Task goal: Rewrite everything from the start of the data down to the line containing "click(188, 30)", replacing "magnifier" with "lens" and changing nothing else.

Input records:
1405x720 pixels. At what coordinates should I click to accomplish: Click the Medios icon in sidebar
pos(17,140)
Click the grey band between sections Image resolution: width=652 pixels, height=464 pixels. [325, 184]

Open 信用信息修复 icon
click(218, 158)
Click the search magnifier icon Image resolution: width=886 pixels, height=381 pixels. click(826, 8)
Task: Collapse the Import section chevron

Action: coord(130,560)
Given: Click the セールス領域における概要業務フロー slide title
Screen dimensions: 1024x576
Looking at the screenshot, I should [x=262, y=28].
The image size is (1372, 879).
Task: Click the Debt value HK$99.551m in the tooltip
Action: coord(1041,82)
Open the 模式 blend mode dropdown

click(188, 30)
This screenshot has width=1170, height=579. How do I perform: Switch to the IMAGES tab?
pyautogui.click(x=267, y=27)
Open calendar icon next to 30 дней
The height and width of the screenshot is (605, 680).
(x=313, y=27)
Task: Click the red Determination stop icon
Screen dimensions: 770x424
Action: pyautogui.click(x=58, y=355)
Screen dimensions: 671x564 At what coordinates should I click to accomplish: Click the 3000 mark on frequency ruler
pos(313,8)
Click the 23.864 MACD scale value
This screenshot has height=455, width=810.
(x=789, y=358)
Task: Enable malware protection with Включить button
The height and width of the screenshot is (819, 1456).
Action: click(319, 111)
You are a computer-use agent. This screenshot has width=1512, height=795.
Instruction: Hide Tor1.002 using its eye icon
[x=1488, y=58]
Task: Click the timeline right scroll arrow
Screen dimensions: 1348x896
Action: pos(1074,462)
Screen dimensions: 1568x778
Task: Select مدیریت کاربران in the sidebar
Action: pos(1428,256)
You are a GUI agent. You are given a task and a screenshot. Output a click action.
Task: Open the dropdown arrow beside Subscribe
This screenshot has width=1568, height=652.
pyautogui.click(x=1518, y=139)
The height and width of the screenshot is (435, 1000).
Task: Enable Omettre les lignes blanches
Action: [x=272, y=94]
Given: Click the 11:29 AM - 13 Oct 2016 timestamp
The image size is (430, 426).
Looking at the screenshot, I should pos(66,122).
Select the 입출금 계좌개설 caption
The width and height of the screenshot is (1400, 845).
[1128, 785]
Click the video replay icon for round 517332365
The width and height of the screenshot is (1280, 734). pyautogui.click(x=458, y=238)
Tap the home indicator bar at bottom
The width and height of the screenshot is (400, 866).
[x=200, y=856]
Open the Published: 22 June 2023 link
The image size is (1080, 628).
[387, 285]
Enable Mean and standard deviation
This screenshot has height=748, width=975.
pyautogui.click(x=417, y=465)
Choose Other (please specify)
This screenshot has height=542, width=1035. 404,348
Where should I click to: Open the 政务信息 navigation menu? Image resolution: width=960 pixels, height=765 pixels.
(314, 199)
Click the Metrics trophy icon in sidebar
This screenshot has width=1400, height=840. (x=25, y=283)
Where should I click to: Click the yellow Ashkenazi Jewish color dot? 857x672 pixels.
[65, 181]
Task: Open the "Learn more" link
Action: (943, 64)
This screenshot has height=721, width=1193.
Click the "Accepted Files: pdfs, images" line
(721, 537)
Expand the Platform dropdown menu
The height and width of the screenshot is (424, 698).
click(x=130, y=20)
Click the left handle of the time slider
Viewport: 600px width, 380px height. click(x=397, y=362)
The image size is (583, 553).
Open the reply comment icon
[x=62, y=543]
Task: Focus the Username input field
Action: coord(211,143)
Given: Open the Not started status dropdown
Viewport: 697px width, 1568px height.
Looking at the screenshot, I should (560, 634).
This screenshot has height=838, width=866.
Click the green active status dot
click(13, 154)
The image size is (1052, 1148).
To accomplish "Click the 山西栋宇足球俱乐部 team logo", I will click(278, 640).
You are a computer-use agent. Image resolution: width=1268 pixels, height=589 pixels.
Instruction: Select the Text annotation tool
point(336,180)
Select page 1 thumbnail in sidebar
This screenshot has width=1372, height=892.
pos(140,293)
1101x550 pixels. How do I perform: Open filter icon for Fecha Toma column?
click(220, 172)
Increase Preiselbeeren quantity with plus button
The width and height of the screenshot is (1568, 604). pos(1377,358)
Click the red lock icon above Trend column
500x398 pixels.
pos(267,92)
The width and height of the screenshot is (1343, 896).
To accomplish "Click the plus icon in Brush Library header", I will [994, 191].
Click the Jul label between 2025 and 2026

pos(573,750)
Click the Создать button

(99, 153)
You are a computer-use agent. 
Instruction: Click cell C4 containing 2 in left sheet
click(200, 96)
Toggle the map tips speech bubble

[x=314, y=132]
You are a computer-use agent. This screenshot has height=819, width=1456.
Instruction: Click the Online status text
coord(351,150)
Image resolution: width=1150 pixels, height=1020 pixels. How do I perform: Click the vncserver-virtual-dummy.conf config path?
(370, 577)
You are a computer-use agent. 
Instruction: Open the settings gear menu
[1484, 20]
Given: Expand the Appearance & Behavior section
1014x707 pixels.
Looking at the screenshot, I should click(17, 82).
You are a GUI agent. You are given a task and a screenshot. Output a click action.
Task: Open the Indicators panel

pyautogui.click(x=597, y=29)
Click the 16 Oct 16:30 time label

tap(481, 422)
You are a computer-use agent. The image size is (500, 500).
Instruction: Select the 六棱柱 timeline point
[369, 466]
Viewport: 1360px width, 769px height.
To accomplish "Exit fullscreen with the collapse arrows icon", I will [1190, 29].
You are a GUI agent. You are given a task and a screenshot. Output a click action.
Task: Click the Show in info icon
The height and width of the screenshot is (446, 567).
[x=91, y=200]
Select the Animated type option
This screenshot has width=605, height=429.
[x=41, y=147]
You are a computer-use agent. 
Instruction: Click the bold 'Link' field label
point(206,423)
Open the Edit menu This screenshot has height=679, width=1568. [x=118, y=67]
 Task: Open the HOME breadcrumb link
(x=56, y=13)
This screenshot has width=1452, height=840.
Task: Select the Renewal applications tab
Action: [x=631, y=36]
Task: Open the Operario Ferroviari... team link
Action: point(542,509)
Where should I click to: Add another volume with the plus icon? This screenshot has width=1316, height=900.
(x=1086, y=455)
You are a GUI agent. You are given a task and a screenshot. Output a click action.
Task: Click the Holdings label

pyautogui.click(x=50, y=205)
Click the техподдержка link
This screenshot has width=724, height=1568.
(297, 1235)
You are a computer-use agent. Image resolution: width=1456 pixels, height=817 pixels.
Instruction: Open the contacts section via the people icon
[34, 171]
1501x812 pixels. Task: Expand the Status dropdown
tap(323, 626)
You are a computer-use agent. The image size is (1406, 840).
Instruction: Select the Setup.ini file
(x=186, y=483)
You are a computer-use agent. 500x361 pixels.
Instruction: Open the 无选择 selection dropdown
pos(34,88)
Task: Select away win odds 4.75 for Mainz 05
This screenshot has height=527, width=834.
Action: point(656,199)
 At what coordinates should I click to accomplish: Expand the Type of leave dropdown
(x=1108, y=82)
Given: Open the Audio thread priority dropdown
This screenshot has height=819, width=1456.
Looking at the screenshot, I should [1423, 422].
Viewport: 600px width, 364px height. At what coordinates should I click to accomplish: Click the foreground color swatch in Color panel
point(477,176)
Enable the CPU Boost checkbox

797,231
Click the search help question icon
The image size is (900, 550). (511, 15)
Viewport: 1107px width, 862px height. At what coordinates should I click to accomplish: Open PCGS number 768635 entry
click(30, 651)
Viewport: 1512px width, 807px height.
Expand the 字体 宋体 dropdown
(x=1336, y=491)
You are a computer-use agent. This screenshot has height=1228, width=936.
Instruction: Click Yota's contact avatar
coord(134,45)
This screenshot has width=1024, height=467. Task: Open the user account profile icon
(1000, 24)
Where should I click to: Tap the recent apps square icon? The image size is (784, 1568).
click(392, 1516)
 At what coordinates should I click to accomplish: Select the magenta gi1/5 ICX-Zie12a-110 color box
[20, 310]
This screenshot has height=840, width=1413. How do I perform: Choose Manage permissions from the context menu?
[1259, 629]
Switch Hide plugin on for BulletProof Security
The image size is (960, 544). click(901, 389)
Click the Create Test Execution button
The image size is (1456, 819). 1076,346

In response:
1405x720 pixels. At what coordinates should I click to accomplish: Click the Medios icon in sidebar
pos(17,140)
Click the grey band between sections Image resolution: width=652 pixels, height=464 pixels. [325, 184]

Open 信用信息修复 icon
click(218, 158)
Click the search lens icon Image resolution: width=886 pixels, height=381 pixels. click(826, 8)
Task: Collapse the Import section chevron

Action: coord(130,560)
Given: Click the セールス領域における概要業務フロー slide title
Screen dimensions: 1024x576
Looking at the screenshot, I should [x=262, y=28].
The image size is (1372, 879).
Task: Click the Debt value HK$99.551m in the tooltip
Action: coord(1041,82)
Open the 模式 blend mode dropdown

click(188, 30)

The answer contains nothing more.